2. Mai 2020
Als Knecht, als
Untertan, mußte man sich seinem Herren beugen. Es war in der
Regel tödlich, sich gegen seinen Fürsten aufzulehnen. Ich
lebe in Gleisdorf. Nahe dem Stadtzentrum liegt das Rennfeld.
Dieses Terrain wurde geschichtsträchtig, als dort der Graf
Herberstein mit seinen Mannschaften ein Bauernheer
niederschlug..
Der alte Kinderreim, wie wir ihn noch als kleine Rotznasen
gesungen haben, erzählt von den einst bindenden Hierarchien:
„Kaiser, König, Edelmann, Bürger, Bauer, Bettelmann…“ Ab dem
Jahr 1848 hatten unsere Leute dann Rechtsgrundlagen, dank derer
die Untertanen sich aufmachen konnten, um Bürgerinnen und Bürger
zu werden.
Freilich konnte man dabei leicht übersehen,
daß ein Individuum, wenn es aus alten Bindungen heraustritt,
sehr viel an Verantwortung für sich selbst übernehmen muß. Auch
das Aufgeben der ständischen Platzzuweisungen hat solche
Konsequenzen.
Damit meine ich: wenn nicht mehr ein
gesellschaftliche Stand, in den ich geboren wurde, meinen Platz
in der Gesellschaft bestimmt, kann es in nötigen
Klärungsprozessen abschnittweise sehr anstrengend werden.
Als ich in den 1970ern meinen Weg in die Kunst gegangen bin,
waren wir es rundum gewohnt, daß man gegen etablierte
Autoritäten anrennen konnte, ohne dabei sehr viel zu riskieren.
Man mußte wenigstens mit verbotenen Substanzen zu tun haben oder
zur Gewalttätigkeit neigen, daß man an Männer geriet, die einem
ohne Umschweife zeigten, wer hier cool ist und seine Ansichten
durchsetzen kann. Der Rest an Konflikten war eher moderat.

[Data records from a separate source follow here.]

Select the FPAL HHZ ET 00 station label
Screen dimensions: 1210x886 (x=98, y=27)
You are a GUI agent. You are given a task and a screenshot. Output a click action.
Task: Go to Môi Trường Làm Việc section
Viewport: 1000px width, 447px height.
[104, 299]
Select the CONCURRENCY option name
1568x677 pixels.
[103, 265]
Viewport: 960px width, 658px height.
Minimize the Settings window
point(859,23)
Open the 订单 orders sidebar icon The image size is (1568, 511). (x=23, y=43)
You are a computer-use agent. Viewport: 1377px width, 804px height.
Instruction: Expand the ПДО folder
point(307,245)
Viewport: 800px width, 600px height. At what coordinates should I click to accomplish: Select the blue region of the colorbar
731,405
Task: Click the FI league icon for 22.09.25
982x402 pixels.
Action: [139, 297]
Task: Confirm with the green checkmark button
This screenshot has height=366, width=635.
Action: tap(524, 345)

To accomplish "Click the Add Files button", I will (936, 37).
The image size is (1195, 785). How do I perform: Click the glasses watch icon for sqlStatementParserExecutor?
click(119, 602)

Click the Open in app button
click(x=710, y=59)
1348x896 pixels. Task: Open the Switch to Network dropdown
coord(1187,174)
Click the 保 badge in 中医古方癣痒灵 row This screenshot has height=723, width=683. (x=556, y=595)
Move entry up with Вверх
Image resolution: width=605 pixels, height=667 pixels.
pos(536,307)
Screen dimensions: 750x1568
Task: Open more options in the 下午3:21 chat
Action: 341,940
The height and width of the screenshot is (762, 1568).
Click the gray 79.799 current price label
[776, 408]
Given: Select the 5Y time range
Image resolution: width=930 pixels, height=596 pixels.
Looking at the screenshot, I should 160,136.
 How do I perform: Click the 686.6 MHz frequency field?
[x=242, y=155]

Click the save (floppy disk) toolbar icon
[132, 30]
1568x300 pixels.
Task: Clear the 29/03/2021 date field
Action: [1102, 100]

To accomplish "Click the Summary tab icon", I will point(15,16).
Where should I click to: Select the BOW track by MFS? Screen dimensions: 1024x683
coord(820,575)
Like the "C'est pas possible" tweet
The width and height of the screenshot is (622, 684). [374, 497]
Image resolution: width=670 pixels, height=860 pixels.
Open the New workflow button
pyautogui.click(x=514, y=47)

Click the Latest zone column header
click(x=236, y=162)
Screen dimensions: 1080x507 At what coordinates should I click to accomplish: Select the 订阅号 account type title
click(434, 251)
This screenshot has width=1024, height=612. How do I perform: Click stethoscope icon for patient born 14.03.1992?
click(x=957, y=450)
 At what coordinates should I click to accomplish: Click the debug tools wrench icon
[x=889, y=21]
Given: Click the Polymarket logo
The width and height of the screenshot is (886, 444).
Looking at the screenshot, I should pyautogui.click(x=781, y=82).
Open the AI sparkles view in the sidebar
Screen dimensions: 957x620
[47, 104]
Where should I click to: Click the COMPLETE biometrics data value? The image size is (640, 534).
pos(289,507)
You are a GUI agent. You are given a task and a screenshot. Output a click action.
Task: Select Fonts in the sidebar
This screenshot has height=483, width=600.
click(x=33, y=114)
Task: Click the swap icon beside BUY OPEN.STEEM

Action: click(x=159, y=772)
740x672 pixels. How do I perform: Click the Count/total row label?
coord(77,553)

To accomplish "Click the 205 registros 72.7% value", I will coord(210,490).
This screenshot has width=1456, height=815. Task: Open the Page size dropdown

Wer seit damals mit seinen Autoritätskonflikten und mit
Fragen der Eigenverantwortung nicht wesentlich vorangekommen
ist, hat zum Beispiel im Kulturbereich ein merkwürdiges
Rollenkonzept etabliert.
In der demonstrativen
Verachtung von Politik, Verwaltung und Markt fordert man
wütend angemessenen Finanzierung der eigenen Existenz mit
öffentlichen Geldern. Bei Leuten zwischen Anfang 16 und
Mitte 20 würde mich das nicht weiter beschäftigen. Das
rüttelt sich zurecht.
Wer aber wenigstens Mitte 50
ist und immer noch so eine Nummer liefert, wird auf solche
Art zu einem kulturpolitischen Problem. Derlei brüllende
Inkohärenz bei gleichzeitigem Obskurantismus bezüglich der
eigenen Profession weist auf merkwürdige Art in die
Feudalzeit zurück.
Wofür genau wünscht man vom
Souverän beachtet und bezahlt zu werden? Worin besteht der
Leistungsaustausch? Was wäre an der Position das
Professionelle, um so einen Part von einem geschützten
Arbeitsplatz zu unterscheiden? Ich hab diesen Punkt noch
nicht verstanden.
Ich möchte festgehalten wissen:
Broterwerb ist keine Kategorie der Kunst, sondern eine
soziale Kategorie. Kunstpraxis ist eine Kategorie der Kunst.
Daß sie auch zum Broterwerb führen möge, wäre erfreulich,
ist aber die Ausnahme. Nur ein Bruchteil von Österreichs
Kunstschaffenden kann mit künstlerischer Arbeit ein
adäquates Jahreseinkommen erwirtschaften.
So oder so
wird man damit meist auf den Kunstmarkt und den
Kulturbetrieb angewiesen sein. Dazu wird man sich
Marktfähigkeit erarbeiten müssen, um Kohle zu machen. Auf
diesem Feld heißt der Souverän übrigens Kapitalismus. Wer
das negiert, bedient paradoxe Kommunikationssituationen, die
dauernd ins Leere führen.
Für eine
nächste Kulturpolitik werden wir nichts erledigt haben,
indem wir ein bedingungsloses Grundeinkommen fordern und die
Schattenseiten des Kulturbetriebs beklagen. Wir sollten
langsam darüber reden, welche Art geistiges Leben wir uns
für eine pluralistische Gesellschaft wünschen und was es
dazu bräuchte, wie es dazu kommen soll.